- Developer: Daybreak Game Company
- Publisher: Daybreak Game Company
- Producer: Chris Wynn
- Designer: Ben Jones
- Composer: Cris Velasco
- Engine: ForgeLight
- Platform: Windows
- Release: Cancelled
- Genres: Massively multiplayer online, survival
- Mode: Multiplayer

= Just Survive =

2015 video game

Just Survive was a survival massively multiplayer online game by Daybreak Game Company for Windows. The game, originally known as H1Z1 and later as H1Z1: Just Survive, is set during a zombie apocalypse in a rural area of the United States. In it, players attempt to survive against the natural elements such as wolves and bears, hordes of zombies, and thousands of potentially hostile survivors through interaction, scavenging for resources, building shelters, and crafting. The game was released in early access in January 2015, selling over a million copies within two months, before being discontinued in October 2018.

== Gameplay ==
The gameplay of Just Survive emphasized multiplayer cooperation, trading, and team-building. Players scavenge supplies, craft items, and build strongholds to defend against the zombie horde. The main focus of the game involved surviving against zombies through teamwork with other players, rather than having a player versus player (PvP) environment with zombies as a backdrop.

== Release ==
The game was released for Windows via Steam as an early access title on January 15, 2015. The game suffered from several issues at launch.
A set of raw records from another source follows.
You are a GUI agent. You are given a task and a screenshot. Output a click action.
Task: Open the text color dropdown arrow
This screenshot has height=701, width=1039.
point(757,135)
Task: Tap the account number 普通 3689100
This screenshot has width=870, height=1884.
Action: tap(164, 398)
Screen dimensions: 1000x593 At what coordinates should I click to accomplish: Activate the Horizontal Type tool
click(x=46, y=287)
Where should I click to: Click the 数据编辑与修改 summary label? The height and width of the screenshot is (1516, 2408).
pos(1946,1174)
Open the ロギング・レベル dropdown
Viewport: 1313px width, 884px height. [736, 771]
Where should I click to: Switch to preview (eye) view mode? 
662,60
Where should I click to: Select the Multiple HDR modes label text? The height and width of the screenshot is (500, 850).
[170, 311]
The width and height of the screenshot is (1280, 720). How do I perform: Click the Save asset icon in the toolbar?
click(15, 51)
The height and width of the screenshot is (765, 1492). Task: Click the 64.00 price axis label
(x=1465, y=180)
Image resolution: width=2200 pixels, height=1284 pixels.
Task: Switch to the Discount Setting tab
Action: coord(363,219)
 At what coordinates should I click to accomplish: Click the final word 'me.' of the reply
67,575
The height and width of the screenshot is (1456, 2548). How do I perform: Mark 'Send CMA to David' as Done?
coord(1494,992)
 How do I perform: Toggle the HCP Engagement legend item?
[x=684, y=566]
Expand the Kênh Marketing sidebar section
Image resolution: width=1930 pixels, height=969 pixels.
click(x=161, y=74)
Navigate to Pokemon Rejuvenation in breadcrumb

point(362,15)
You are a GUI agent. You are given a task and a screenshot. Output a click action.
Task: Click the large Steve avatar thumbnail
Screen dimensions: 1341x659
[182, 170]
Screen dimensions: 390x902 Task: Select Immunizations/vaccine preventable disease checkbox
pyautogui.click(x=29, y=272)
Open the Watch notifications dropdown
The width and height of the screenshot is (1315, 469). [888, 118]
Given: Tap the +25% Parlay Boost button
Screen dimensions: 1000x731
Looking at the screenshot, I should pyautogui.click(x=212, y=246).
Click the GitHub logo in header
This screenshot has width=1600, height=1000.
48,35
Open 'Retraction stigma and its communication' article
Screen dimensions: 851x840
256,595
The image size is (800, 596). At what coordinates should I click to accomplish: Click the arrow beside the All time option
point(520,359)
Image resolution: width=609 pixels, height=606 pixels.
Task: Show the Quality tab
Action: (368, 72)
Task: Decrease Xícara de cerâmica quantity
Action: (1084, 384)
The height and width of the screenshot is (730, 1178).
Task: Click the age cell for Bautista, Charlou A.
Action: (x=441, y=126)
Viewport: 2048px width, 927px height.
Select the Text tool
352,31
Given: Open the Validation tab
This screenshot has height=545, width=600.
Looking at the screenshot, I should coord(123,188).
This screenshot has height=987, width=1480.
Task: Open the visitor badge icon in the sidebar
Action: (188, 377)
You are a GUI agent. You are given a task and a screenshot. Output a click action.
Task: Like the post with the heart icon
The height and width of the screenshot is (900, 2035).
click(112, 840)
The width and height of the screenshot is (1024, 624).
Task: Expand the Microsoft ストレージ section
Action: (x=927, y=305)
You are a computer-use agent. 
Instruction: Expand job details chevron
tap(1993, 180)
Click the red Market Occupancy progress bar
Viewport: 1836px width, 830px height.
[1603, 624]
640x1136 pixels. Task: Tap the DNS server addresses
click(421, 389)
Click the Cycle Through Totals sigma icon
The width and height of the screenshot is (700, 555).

A short-lived bug that crashed the game's servers was also introduced through a patch meant to fix other problems. The game sold over a million copies within two months.

In 2016, the game, originally known as simply H1Z1, was split into two separate projects with their own dedicated development teams, subtitled Just Survive and King of the Kill. In August 2017, the game's title dropped the H1Z1 brand name, becoming simply Just Survive. In 2018, the game was delisted from the Steam store on August 26, and its servers shut down on October 24.